Peu importe après tout, c'est une histoire et comme toutes les histoires, elle ne dit pas les choses telles qu'elles sont en réalité mais dans leur complexité. Si Jésus avait voulu parler seulement de l'amour inconditionnel de Dieu pour l'humanité par l'image de ce père qui accueille son fils avec amour, il se serait arrêté là, au récit de la fête qui commence au verset 24. Si il a cru nécessaire de raconter la réaction du fils aîné, c'est que cela devait avoir une importance pour lui.


Peut-être celle de souligner que la réconciliation qui est le sujet de l'histoire n'est pas seulement du père avec le cadet mais aussi du père avec l’aîné et des frères entre eux ? Que la joie ne vaut que lorsqu'elle est partagée ? Ou encore que la colère naît toujours de la frustration, de l'absence de reconnaissance et de considération ? Si le père avait eu plus de considération pour son fils, celui-ci n'aurait peut-être pas revendiqué son héritage ? Si le cadet avait reçu une meilleure éducation, peut-être aurait-il fait un meilleur usage de sa fortune ? Si l’aîné avait su qu'il pouvait faire la fête avec ses amis, il aurait peut-être mieux accueilli son frère ? Lors de notre étude biblique, Bible en mains, consacrée à ce texte, nous avons d'ailleurs choisi, non plus de l’appeler « Parabole du fils prodigue » mais « appel à la réconciliation ! » mettant en avant, non plus seulement le fils cadet mais aussi et surtout cette importance de la relation qui doit changer la vie de chacun des protagonistes de notre histoire.

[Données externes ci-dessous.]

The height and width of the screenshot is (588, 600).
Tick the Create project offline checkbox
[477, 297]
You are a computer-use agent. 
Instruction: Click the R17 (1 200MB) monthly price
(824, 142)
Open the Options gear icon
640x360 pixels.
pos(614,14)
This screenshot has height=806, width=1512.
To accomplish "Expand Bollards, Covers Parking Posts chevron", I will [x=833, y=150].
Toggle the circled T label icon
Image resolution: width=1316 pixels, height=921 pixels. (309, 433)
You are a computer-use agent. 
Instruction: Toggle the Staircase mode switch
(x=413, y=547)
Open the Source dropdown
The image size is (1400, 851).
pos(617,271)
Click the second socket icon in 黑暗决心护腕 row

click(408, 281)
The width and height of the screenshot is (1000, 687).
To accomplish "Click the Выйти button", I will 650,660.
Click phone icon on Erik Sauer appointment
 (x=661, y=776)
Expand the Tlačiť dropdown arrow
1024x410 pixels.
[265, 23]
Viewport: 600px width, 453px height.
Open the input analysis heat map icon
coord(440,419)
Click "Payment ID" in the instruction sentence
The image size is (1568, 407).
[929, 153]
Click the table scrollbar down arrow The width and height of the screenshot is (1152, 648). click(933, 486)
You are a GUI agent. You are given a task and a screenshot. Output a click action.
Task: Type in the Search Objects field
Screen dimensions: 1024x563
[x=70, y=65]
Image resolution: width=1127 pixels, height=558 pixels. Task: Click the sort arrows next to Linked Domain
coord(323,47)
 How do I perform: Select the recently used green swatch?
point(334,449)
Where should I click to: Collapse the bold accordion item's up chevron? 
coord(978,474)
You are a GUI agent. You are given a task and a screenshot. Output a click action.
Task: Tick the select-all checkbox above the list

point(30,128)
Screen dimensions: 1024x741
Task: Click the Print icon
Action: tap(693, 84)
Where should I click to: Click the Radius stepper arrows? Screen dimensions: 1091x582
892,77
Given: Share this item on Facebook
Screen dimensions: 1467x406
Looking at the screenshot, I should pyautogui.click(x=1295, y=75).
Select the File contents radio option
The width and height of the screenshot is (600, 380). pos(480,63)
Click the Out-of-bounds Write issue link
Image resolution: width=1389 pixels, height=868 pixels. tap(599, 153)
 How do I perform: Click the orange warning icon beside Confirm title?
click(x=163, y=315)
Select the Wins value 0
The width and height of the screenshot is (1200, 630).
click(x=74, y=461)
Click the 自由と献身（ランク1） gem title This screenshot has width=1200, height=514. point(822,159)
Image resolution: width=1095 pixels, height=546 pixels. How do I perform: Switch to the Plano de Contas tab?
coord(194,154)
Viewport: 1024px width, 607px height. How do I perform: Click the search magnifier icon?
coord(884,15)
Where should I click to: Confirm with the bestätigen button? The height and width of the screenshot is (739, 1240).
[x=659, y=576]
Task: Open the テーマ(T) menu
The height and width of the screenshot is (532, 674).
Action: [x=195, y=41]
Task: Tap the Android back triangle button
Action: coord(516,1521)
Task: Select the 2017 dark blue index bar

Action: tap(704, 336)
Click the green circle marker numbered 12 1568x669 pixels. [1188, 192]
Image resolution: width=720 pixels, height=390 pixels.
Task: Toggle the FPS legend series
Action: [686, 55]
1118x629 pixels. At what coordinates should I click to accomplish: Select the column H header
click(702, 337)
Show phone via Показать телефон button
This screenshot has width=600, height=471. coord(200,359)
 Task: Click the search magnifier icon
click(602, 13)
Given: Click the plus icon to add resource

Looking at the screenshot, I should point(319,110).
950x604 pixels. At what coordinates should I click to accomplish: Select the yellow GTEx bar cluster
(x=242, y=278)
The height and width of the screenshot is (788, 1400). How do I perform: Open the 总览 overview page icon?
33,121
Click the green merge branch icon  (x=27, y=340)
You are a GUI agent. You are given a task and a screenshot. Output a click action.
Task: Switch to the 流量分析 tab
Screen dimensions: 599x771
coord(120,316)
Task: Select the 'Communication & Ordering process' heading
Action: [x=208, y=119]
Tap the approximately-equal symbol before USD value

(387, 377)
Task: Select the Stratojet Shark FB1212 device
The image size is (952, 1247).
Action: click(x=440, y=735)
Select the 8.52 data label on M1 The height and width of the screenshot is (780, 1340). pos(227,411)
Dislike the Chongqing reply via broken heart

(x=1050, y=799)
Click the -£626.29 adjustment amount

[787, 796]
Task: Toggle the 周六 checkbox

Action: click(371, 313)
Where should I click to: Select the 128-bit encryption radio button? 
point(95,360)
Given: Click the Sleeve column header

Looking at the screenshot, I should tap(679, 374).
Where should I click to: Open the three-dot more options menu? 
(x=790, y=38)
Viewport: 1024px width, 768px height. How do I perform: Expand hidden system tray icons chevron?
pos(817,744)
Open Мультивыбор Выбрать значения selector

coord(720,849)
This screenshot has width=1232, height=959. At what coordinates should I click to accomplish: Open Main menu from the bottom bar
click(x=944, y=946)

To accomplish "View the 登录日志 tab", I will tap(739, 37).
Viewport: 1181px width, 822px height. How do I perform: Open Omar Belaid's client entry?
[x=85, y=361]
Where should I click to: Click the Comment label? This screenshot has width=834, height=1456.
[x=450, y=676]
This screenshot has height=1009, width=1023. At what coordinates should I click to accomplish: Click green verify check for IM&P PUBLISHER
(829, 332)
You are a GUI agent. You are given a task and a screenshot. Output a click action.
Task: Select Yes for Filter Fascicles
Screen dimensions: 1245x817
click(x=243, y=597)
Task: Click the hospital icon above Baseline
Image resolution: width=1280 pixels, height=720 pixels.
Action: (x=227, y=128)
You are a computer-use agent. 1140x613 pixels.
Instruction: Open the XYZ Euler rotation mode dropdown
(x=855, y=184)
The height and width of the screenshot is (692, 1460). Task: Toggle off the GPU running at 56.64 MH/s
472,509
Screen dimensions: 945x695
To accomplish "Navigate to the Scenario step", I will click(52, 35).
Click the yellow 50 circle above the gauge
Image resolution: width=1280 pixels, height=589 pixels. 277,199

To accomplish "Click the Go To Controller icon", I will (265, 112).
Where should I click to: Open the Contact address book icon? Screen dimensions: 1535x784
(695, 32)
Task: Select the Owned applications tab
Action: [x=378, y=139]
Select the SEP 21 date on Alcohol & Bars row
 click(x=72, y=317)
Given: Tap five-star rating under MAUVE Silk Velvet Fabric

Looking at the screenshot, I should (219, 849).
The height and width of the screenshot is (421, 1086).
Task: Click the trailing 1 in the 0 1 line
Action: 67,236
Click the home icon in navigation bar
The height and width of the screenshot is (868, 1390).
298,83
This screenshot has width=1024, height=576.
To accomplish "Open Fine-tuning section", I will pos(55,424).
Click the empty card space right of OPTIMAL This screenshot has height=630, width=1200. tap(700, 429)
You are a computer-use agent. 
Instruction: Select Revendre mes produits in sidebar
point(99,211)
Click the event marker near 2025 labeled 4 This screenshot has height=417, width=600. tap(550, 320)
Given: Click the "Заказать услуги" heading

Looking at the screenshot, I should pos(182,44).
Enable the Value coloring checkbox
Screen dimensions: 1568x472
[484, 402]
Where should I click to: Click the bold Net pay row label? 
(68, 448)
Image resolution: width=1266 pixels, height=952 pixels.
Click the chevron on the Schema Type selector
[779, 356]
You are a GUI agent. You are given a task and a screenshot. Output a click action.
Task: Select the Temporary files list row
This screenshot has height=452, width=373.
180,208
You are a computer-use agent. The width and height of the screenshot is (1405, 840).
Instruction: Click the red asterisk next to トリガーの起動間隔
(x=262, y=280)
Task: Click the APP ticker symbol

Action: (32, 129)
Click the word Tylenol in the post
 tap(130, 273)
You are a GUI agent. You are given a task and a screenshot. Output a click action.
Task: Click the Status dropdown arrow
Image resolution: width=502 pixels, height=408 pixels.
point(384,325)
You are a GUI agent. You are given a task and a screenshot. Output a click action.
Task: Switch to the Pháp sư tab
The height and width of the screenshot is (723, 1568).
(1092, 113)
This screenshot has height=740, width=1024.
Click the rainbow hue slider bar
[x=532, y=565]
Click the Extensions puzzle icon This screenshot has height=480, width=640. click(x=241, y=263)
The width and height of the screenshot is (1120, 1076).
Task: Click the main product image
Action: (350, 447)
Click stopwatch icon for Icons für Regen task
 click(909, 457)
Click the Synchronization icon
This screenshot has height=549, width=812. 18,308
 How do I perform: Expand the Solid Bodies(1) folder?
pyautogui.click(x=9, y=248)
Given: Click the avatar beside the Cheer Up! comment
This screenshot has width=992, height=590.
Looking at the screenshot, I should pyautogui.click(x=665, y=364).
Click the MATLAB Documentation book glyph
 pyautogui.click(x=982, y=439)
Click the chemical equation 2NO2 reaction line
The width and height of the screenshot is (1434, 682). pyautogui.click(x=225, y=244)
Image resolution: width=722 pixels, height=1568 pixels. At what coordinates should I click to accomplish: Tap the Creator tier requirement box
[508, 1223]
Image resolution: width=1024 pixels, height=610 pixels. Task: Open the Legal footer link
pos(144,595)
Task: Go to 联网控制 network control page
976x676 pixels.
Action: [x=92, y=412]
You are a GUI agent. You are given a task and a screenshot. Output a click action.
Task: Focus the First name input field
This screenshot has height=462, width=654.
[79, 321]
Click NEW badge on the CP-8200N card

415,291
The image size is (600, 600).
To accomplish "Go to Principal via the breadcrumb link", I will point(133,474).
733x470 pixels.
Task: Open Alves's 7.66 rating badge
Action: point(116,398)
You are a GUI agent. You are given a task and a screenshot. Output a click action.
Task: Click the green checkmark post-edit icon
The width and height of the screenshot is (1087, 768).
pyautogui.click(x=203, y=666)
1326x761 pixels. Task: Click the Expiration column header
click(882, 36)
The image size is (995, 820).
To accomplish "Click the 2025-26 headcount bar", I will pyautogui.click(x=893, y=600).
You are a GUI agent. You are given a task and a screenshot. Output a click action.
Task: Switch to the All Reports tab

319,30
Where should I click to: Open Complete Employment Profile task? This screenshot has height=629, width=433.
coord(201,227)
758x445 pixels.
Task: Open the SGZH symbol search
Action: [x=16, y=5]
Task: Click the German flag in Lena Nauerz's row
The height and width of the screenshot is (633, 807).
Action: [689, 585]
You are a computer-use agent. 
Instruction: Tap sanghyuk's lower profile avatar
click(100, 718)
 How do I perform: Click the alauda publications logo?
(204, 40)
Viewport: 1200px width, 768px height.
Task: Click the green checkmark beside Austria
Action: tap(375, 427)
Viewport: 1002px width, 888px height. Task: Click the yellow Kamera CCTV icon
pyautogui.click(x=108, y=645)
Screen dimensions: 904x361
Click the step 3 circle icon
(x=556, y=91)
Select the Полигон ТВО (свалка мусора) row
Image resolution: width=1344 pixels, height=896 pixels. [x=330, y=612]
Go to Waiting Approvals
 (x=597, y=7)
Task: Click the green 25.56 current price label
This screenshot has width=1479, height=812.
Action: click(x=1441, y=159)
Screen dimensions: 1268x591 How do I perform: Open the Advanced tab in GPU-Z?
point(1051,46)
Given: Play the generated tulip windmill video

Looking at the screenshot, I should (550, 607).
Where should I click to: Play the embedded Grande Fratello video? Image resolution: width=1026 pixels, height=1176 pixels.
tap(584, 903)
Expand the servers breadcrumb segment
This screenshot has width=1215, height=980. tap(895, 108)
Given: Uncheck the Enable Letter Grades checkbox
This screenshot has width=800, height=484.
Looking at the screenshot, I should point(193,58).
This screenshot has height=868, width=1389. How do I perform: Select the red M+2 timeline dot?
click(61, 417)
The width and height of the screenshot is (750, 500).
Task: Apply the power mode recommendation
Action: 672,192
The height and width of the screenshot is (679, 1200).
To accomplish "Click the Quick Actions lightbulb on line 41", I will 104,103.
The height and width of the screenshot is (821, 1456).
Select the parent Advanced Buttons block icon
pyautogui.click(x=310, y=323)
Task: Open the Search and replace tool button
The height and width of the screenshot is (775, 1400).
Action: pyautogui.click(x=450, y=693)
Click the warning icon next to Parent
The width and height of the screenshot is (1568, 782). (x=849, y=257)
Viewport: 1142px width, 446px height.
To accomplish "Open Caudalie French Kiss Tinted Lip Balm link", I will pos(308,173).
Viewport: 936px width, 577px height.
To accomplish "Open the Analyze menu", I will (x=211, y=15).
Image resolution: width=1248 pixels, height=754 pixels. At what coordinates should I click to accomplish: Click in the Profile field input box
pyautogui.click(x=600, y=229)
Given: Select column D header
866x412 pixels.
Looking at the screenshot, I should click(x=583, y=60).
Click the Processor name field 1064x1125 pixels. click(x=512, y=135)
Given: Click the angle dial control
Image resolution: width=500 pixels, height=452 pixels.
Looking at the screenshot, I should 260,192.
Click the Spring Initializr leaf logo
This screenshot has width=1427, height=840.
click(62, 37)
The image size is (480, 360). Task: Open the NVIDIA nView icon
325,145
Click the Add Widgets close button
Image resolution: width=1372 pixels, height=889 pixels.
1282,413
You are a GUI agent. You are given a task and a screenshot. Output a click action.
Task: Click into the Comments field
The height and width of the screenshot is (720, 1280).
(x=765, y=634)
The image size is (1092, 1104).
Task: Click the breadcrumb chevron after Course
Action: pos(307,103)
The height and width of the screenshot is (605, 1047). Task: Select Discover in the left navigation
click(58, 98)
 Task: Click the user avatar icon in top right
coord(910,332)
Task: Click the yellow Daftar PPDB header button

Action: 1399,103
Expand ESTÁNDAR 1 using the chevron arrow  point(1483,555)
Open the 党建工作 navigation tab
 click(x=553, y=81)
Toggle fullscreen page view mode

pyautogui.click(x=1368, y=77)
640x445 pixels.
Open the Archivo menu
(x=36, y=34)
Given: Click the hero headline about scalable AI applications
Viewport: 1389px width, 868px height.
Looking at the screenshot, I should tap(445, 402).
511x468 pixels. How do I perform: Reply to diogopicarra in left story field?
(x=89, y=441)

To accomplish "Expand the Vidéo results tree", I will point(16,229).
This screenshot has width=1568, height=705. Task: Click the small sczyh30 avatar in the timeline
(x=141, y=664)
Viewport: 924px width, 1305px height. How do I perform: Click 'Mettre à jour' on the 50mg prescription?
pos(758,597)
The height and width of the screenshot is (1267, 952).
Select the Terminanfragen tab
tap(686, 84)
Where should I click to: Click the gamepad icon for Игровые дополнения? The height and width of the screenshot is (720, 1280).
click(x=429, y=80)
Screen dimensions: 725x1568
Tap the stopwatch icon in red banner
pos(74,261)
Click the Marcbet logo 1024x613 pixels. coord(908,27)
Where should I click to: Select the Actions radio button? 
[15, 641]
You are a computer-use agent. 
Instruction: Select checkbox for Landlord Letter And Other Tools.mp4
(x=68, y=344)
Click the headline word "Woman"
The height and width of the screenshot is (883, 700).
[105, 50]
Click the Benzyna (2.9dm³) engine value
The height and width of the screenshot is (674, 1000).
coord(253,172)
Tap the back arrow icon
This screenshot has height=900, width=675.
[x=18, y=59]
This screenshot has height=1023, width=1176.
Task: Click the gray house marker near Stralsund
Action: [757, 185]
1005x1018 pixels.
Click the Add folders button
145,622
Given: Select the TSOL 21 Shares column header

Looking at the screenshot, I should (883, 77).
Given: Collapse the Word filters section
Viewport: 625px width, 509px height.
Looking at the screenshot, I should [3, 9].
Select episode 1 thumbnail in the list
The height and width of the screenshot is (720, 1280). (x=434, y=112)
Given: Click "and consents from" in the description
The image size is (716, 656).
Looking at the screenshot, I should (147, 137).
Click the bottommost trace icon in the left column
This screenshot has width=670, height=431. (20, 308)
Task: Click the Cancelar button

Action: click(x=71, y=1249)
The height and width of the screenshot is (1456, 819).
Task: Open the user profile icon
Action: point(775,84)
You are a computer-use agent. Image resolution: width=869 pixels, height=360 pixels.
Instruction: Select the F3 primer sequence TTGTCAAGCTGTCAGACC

Dire d'une parabole comme celle-ci qu'elle est « complexe » ne signifie pas qu'elle soit « compliquée » mais elle est d'une richesse qui parfois est mise de côté quand on la lit avec nos habitudes de pensée. Si elle nous parle bien de réconciliation, de pardon et d'inconditionnalité de l'amour de Dieu, elle nous parle aussi en creux de la vie nouvelle qui doit en sortir. Un « retour à la vie » où au lieu de l'absence de paroles, chacun est entendu, écouté et considéré. C'est sans doute de cela dont nous avons le plus grand besoin aujourd'hui.